Onu zihniyet tabiriyle ifade etmek yanlış olmaz.
Peki nedir zihniyet?
İnsanın dış gerçeklikler karşısındaki akıl yürütme biçimidir. Algılama, anlama, açıklama düzenini oluşturan parçaların zihindeki kendiliğinden sıralanma biçimidir.
Fernand Braudel’in 1963’te yayınlanan Medeniyetler Grameri kitabındaki şu tanımı klasik olmuştur:
“Her dönemde dünyaya ve nesnelere dair belli tahayyül, kolektif bir bakış toplumun tümünü kuşatır, ona nüfuz eder. Davranışları belirler, tercihleri yönlendirir, önyargıları üretir, toplumun hareketlerini şekillendirir. Bu, zihniyettir. Zihniyet, belli bir dönemin toplumsal, tarihsel koşulları ve gelişmelerinin ürünü olmaktan çok, uzak ve köklü bir mirasın, sıkça adeta bilinç altına yerleşmiş eski inançların, korkuların, endişelerin eseridir. İlk tohumları geçmişte kaybolmuş, kuşaktan kuşağa, insan nesilleriyle aktarılan ve bulaşan devasa bir salgının eseri... Bir toplumda güncel hadiselere verilen tepkiler, bu hadiselerin o toplum üzerindeki baskısı, rasyonel mantık ya da egoların yönlendirdiği çıkarlardan ziyade, bu formüle edilmemiş, sıkça da edilemeyen, ortak bilinç altından fışkıran ‘emir’e itaat ederler. Zihniyetler zamanından az etkilenir, çok uzun ve her zaman farkında olunmayan kuluçka dönemlerden sonra, çok yavaş değişirler.”
İnsanı kuşatan yapılara, bir tür yapısalcılığa gönderme yapan güçlü bir tanım...

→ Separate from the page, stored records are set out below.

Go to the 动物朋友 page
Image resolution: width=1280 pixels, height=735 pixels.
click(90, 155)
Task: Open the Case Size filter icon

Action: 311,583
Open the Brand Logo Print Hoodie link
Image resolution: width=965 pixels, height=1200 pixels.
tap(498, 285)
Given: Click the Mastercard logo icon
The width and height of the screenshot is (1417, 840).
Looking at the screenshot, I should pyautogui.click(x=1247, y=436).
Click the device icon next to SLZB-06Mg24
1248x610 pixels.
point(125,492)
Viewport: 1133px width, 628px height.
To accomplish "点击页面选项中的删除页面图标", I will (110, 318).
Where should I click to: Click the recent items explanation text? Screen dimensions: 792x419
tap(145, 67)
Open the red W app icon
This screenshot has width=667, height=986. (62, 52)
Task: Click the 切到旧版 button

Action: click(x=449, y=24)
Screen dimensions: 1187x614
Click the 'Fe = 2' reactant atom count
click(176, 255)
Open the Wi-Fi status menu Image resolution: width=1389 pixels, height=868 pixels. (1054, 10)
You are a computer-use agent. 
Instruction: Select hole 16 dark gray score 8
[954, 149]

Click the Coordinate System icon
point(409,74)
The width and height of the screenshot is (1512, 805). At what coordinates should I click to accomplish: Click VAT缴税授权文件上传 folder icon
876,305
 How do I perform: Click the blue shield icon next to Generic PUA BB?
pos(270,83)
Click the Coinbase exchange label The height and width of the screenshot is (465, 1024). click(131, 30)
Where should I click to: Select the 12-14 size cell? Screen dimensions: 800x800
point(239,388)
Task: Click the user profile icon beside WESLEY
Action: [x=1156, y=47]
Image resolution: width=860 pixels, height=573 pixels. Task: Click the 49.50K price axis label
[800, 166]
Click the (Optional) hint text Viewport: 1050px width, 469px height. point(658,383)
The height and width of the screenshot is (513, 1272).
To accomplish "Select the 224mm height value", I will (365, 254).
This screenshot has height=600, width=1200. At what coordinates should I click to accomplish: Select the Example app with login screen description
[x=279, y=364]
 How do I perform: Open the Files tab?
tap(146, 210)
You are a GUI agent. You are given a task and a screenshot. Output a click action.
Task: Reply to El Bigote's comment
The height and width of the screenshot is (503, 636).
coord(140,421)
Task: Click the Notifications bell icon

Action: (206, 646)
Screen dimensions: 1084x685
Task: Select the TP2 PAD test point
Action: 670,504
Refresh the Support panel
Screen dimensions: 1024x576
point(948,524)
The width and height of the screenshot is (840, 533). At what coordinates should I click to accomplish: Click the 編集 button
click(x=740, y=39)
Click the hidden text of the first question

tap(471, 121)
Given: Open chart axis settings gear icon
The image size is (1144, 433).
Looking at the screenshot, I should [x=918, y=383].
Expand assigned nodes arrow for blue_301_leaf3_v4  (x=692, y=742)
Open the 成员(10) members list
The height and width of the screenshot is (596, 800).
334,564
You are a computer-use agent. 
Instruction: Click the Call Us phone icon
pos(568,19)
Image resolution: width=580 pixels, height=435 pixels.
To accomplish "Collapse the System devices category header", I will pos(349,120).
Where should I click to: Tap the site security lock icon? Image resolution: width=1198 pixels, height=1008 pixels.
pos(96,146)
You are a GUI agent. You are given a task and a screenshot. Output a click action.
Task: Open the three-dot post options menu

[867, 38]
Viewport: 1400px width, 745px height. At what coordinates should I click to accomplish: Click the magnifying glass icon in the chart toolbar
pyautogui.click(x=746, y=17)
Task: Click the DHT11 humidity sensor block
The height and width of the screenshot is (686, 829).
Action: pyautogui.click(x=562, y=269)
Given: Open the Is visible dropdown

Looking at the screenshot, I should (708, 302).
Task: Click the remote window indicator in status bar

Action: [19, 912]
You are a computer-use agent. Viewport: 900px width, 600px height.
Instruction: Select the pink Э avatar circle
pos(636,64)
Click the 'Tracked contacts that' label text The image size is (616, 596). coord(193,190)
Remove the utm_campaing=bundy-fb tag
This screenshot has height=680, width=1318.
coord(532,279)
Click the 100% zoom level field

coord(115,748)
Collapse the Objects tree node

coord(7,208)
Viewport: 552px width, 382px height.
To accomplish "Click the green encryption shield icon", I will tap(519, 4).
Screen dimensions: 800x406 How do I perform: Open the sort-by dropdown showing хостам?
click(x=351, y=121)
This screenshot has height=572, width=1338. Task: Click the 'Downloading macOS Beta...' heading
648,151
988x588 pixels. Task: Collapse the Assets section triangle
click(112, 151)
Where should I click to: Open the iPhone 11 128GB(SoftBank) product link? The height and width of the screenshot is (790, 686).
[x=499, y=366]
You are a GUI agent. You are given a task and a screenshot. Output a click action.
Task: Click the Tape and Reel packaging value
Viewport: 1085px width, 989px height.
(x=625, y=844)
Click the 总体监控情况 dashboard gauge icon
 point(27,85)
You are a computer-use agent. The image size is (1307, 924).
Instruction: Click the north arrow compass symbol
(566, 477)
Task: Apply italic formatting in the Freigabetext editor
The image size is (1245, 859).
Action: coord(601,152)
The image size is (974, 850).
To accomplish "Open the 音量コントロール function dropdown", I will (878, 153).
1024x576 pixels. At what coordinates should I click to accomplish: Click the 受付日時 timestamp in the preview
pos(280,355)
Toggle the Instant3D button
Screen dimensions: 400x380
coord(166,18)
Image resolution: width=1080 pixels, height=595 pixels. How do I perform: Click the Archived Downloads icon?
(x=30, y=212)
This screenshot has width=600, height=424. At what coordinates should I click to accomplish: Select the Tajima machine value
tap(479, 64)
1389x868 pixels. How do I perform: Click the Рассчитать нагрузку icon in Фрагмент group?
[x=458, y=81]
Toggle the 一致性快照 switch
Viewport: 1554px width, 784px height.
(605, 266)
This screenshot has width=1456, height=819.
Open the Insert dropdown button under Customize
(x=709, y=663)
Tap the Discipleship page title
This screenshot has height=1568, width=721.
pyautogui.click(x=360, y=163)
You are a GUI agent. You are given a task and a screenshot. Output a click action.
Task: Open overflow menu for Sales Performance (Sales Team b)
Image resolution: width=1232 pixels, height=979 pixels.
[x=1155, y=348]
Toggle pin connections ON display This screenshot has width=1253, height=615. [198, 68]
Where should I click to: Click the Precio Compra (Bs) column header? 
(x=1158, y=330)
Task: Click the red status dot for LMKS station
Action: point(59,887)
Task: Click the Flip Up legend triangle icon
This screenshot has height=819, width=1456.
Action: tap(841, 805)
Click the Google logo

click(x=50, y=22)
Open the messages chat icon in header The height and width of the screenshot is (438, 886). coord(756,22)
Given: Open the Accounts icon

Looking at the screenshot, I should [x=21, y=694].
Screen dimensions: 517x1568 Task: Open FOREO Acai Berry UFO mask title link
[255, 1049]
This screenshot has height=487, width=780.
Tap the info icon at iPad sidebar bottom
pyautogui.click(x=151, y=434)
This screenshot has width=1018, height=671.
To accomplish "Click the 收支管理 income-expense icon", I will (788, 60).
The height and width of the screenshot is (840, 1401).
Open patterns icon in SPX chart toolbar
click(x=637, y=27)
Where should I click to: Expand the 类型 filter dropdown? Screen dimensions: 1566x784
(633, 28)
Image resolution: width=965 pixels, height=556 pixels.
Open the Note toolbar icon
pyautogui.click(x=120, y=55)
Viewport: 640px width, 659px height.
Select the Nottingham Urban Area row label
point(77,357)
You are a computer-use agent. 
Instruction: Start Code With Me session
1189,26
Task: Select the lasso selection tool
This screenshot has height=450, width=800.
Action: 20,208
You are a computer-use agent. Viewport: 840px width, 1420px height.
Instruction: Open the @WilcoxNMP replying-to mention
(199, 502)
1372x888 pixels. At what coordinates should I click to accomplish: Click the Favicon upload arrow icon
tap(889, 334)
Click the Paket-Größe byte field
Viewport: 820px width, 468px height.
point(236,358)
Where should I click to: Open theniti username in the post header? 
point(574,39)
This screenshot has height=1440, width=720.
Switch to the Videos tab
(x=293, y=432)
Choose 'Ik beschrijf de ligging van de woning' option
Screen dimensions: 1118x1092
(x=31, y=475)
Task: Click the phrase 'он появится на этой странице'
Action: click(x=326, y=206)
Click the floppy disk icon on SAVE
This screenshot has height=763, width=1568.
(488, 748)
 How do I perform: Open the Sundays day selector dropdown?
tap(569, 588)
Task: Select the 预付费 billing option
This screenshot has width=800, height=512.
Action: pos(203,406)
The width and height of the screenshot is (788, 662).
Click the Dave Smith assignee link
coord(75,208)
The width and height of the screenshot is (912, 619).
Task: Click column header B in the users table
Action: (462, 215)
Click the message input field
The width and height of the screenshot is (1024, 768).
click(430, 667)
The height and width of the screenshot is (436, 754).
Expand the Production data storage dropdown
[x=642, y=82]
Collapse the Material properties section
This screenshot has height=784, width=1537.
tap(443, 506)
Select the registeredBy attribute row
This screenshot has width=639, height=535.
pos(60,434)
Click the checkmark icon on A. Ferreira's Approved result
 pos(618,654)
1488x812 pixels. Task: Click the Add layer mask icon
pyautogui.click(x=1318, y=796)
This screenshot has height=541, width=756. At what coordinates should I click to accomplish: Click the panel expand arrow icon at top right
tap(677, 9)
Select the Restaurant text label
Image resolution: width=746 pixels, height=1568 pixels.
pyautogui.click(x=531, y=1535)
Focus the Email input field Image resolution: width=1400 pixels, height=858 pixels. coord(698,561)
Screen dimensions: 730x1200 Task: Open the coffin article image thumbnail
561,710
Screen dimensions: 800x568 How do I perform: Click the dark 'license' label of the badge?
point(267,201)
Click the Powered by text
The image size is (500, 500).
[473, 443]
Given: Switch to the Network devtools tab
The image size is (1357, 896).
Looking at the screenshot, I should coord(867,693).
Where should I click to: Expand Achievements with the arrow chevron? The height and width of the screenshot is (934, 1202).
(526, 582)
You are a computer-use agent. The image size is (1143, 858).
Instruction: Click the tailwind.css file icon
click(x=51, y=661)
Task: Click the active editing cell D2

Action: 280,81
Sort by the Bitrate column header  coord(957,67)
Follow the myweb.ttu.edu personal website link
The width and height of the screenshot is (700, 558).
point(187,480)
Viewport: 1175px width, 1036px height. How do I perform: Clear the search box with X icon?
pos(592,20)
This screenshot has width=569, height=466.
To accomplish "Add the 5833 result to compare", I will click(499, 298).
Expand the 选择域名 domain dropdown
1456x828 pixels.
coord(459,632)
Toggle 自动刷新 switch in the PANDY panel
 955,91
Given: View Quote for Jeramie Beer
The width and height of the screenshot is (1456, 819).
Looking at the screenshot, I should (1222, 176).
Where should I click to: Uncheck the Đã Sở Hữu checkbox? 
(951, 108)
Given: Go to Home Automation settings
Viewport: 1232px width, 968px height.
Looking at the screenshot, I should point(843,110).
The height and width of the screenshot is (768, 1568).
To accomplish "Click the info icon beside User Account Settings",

Braudel’in sözünü ettiği öyle bir çatıdır ki, örneğin Türkiye’yi düşünecek olursak sağdan sola, milliyetçilikten İslamcılığa pek çok siyasi tutumu örter.
Çatının altındaki parçalar olarak siyasi tutumları örnek vermem, gelişigüzel bir tercih değildir.
Nitekim Türkiye’de hangi eğilimden olursa olsun hakim siyaset algısındaki “kök anlayış” kimlik ve mensubiyet üzerine kuruludur. Bu anlayış, ana hatlarıyla, çok parçalı toplum fikrini tek parçalı millet kavramıyla ikame eder.
Zihinler, tarihi milletler ve kültürler arası gerilim olarak tanımlayan ve süreli bir seferberlik hali olarak “devlet-siyaset-toplum-insan” özdeşliği kurma eğilimi taşıyan bir yapıda akıl yürütür.
Türk, sağcı, solcu, İslamcı gibi kategoriler üzerinden mensubiyet duygusuna yapılan aşırı vurgu, bütün ataerkil düzenlerde olduğu gibi burada da, “içine kapalı doğal düzen” algısını her aktörün içine doğduğu doğal bir değer kılar.
İçe kapalılık ise doğal olarak kuvvetli bir öteki mefhumunu besler ve kimlik tanımında “öteki” fikrini hatırı sayılır bir şekilde araçsallaştırır.
“Öteki”ye tedbir esas olur.
Tedbir ise keyfi olur.
İstisnalar, direnen örnekler dışında, insan, yargı, yargıç bunun karşısında diz çöker.
Bazı dönemlerde bu daha baskındır, bugün olduğu gibi...
Braudel’in söylediği türden bir kuluçka döneminden geçtiğimizi umalım.